MP is an unusual form of morphea that is rarely mentioned in the literature. Patients with MP are usually middle aged and are not biased by sex (Giri et al.,2012). Although its etiology and etiopathogenesis are uncertain, environmental exposure, immune alterations, microchimerism with autoimmunity, trauma, Borrelia infection, and familial predisposition have all been suggested as contributing factors to the development of MP. In the past several decades, various therapeutic regimens have been used in clinical therapies of MP. One of the commonly used drugs was topical or systemic corticosteroids, however the curative effects were inconsistent.
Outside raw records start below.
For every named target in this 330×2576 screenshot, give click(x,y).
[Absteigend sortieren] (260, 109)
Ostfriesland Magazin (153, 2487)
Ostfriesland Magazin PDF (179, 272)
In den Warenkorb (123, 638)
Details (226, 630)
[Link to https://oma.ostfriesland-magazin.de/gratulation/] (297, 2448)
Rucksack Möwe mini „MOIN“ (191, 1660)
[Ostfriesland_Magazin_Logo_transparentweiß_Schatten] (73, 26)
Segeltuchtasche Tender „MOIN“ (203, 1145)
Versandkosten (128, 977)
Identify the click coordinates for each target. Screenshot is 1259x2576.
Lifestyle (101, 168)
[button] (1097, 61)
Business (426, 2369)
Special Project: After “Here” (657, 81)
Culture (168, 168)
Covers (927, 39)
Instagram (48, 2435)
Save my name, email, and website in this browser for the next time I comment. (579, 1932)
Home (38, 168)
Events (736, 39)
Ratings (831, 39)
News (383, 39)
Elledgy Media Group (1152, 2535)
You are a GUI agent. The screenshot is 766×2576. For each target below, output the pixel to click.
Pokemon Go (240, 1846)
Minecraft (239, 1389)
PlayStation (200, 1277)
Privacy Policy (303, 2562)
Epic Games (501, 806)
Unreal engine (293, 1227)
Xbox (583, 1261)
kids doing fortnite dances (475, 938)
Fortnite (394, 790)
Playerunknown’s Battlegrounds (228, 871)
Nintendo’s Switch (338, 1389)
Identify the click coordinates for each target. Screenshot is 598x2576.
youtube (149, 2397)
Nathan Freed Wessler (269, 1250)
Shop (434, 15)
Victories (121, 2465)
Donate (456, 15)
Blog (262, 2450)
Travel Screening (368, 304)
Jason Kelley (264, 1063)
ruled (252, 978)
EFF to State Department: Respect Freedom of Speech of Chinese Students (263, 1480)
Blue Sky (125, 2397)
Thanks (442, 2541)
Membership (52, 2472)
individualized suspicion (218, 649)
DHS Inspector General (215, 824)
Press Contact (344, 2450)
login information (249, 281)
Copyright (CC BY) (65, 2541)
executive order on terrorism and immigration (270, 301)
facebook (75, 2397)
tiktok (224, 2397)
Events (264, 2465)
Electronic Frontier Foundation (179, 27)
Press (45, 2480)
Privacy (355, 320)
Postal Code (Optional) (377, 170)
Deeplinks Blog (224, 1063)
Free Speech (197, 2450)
Another daily pharmacologic agent was antimalarial agents (chloroquine or hydroxychloroquine sulfate), presumably for their immunomodulating properties (Bielsa et al.,2007). A case reported by Smith Giri et al. showed that Hepatitis E virus a 3-month treatment with hydroxychloroquine kept the development of multiple lesions under control in a 26-year-old female, which is consistent with our patient’s experience (Giri et al.,2012). In addition, some patients who were added other drugs such as vitamin E, vitamin D3, aminobenzoate potassium, penicillin, retinoids, gamma interferon, cytotoxic agents, UVA and UVA1 irradiation therapy experienced significant improvement, however, significant adverse effects occurred in some treated patients including hypertension, gastrointestinal reaction, hepatic and renal function damage, serious infection, and even secondary
tumor growth (Bielsa et al.,2007).

The inflammatory stage is followed by dermal fibrosis due to excessive accumulation of extracellular matrix components, especially types I and III fibrillary collagen (Bielsa et al.,2007). Kazutoshi Fujita et al.(Fujita et al.,2017) have found that X-ray irradiation could restrain collagen formation, which inspired us to apply this new therapy approach in treatment of MP. Unlike traditional radiation machine that utilizes high-energy electronbeams, the X-ray device emits low-energy ray and focuses the photon X-rays into the skin only, where the pathology is located, and does not penetrate and impact the underlying tissues. Because of the rapid fall-off of radiation, exposure to surrounding tissues is limited (WR et al.,2003). Superficial x-ray therapy has been successfully paediatrics (drugs and medicines) used by dermatologists for the treatment of nonmelanoma skin cancer including basal and squamous cell carcinomas; it can also be used as an appropriate treatment option for benign lesions such as Hailey-Hailey disease and keloid (Jones et al.,2016;Sarkany,1959;Howard et al.,2012). The common cosmetically unfavorable side effects experienced were hyperpigmentation, hypopigmentation or a relative increase in telangiectasias within long-standing treatment areas. Compared with previous therapies, our new therapeutic method maybe advantageous for not only producing a positive clinical effect in a short amount of time, but also causing fewer side effects. The non-invasive and pain-free treatment also contributes to the patients ’ compliance. No previous reports of superficial X-ray treatment for MP were found.

In brief, hydroxychloroquine combined with superficial X-ray therapy is a new viable therapeutic option for MP and should be considered as a treatment of MP in the future.Importantly, whatever the therapeutic regimen used, we need to emphasize the necessity of careful periodic clinical revaluation to avoid systemic evolution.